Blake's Illustrations to Paradise Lost
Linnell Set
Paradise Lost, Book XII [line 574]

  • To whom thus also the angel last replied.
  • This having learned, thou hast attained the sum
  • Of wisdom; hope no higher, though all the stars
  • Thou knewest by name, and all the ethereal powers,
  • All secrets of the deep, all Nature's works,
  • Or works of God in Heaven, air, earth, or sea,
  • And all the riches of this world enjoyedst,
  • And all the rule, one empire; only add
  • Deeds to thy knowledge answerable; add faith,
  • Add virtue, patience, temperance; add love,
  • By name to come called charity, the soul
  • Of all the rest: then wilt thou not be loath
  • To leave this Paradise, but shalt possess
  • A Paradise within thee, happier far.

  • The necessity as well as the difficulty of achieving this internal transformation is intimated in these words from Blake:
    Jerusalem, Plate 4, (E 146)
    "I am not a God afar off, I am a brother and friend;
    Within your bosoms I reside, and you reside in me:
    Lo! we are One; forgiving all Evil; Not seeking recompense!
    Ye are my members O ye sleepers of Beulah, land of shades!

    But the perturbed Man away turns down the valleys dark;"

    Blake's response to the prophetic poetry of Milton was to continue the work in which
    Milton was engaged; to direct his writing to producing in the reader the inner transformation which opens the mind to Eternity.
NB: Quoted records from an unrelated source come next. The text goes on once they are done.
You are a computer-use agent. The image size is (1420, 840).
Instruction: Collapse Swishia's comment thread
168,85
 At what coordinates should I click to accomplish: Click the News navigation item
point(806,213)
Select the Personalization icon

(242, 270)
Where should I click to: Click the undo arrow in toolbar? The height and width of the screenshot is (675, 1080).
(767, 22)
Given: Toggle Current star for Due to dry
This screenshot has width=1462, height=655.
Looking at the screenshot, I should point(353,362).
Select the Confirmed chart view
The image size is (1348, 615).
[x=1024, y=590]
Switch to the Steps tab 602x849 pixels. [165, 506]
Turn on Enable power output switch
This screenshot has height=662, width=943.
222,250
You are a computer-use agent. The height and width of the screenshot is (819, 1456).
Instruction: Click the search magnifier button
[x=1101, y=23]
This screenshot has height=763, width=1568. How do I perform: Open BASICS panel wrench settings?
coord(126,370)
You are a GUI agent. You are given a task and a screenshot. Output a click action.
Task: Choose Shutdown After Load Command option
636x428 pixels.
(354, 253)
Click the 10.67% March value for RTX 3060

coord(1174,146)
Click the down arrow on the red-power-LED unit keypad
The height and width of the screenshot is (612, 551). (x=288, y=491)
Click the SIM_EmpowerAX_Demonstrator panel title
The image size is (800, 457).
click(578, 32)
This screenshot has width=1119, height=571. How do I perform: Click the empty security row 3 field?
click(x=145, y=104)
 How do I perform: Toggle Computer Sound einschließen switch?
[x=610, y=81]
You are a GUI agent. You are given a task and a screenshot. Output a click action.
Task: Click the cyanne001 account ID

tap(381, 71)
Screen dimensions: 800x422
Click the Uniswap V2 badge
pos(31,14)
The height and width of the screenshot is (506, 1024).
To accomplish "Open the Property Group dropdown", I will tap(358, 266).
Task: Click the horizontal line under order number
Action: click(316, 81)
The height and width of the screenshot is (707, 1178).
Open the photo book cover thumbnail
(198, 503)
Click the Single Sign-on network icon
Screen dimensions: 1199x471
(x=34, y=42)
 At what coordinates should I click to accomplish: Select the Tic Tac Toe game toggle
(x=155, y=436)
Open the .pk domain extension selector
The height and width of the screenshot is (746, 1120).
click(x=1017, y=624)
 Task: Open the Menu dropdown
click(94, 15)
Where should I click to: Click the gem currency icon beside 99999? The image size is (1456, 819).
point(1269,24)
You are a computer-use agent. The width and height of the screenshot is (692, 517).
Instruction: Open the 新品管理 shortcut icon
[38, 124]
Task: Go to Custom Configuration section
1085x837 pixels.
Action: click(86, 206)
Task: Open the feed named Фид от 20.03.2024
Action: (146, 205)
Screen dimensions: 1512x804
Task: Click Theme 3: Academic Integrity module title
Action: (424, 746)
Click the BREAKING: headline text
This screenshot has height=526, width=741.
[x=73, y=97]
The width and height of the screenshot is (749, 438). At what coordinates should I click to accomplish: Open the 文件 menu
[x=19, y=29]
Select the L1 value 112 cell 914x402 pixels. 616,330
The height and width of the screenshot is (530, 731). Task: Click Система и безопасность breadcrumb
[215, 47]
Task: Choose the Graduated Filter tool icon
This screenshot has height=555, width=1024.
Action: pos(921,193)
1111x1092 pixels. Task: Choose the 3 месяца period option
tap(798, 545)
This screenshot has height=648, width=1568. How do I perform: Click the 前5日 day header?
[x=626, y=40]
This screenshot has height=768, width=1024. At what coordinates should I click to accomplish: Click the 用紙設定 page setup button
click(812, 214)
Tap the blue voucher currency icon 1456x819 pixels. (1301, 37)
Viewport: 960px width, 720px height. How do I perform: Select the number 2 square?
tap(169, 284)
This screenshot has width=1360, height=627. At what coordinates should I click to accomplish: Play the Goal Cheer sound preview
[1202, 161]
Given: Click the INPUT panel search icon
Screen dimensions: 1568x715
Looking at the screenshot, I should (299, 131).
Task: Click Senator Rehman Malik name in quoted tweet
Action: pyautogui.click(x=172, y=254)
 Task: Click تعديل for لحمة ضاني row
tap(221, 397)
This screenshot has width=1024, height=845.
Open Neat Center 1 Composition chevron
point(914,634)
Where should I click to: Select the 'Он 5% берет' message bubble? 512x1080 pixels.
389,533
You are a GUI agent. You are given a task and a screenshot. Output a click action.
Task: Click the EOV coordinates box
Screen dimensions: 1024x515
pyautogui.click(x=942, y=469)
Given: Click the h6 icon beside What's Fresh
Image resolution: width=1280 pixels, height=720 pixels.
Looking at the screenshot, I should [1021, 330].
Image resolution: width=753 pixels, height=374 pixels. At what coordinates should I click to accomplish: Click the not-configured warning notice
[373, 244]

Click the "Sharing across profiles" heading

Blake saw that each individual has the ability to cast off the shroud of death, exit the cavern of darkness and receive Life Eternal.

    Jerusalem, Plate 62, (E213)
    "I see the Maternal Line, I behold the Seed of the Woman!
    Cainah, & Ada & Zillah & Naamah Wife of Noah.
    Shuahs daughter & Tamar & Rahab the Canaanites:
    Ruth the Moabite & Bathsheba of the daughters of Heth
    Naamah the Ammonite, Zibeah the Philistine, & Mary
    These are the Daughters of Vala, Mother of the Body of death
    But I thy Magdalen behold thy Spiritual Risen Body
    Shall Albion arise? I know he shall arise at the Last Day!
    I know that in my flesh I shall see God: but Emanations
    Are weak. they know not whence they are, nor whither tend.

    Jesus replied. I am the Resurrection & the Life.
    I Die & pass the limits of possibility, as it appears
    To individual perception. Luvah must be Created
    And Vala; for I cannot leave them in the gnawing Grave.
    But will prepare a way for my banished-ones to return
    Come now with me into the villages. walk thro all the cities.
    Tho thou art taken to prison & judgment, starved in the streets
    I will command the cloud to give thee food & the hard rock
    To flow with milk & wine, tho thou seest me not a season
    Even a long season & a hard journey & a howling wilderness!
    Tho Valas cloud hide thee & Luvahs fires follow thee!
    Only believe & trust in me, Lo. I am always with thee!

    So spoke the Lamb of God while Luvahs Cloud reddening above
    Burst forth in streams of blood upon the heavens & dark night
    Involvd Jerusalem."

    John 10
    [9] I am the door: by me if any man enter in, he shall be saved, and shall go in and out, and find pasture.
    [28] And I give unto them eternal life; and they shall never perish, neither shall any man pluck them out of my hand.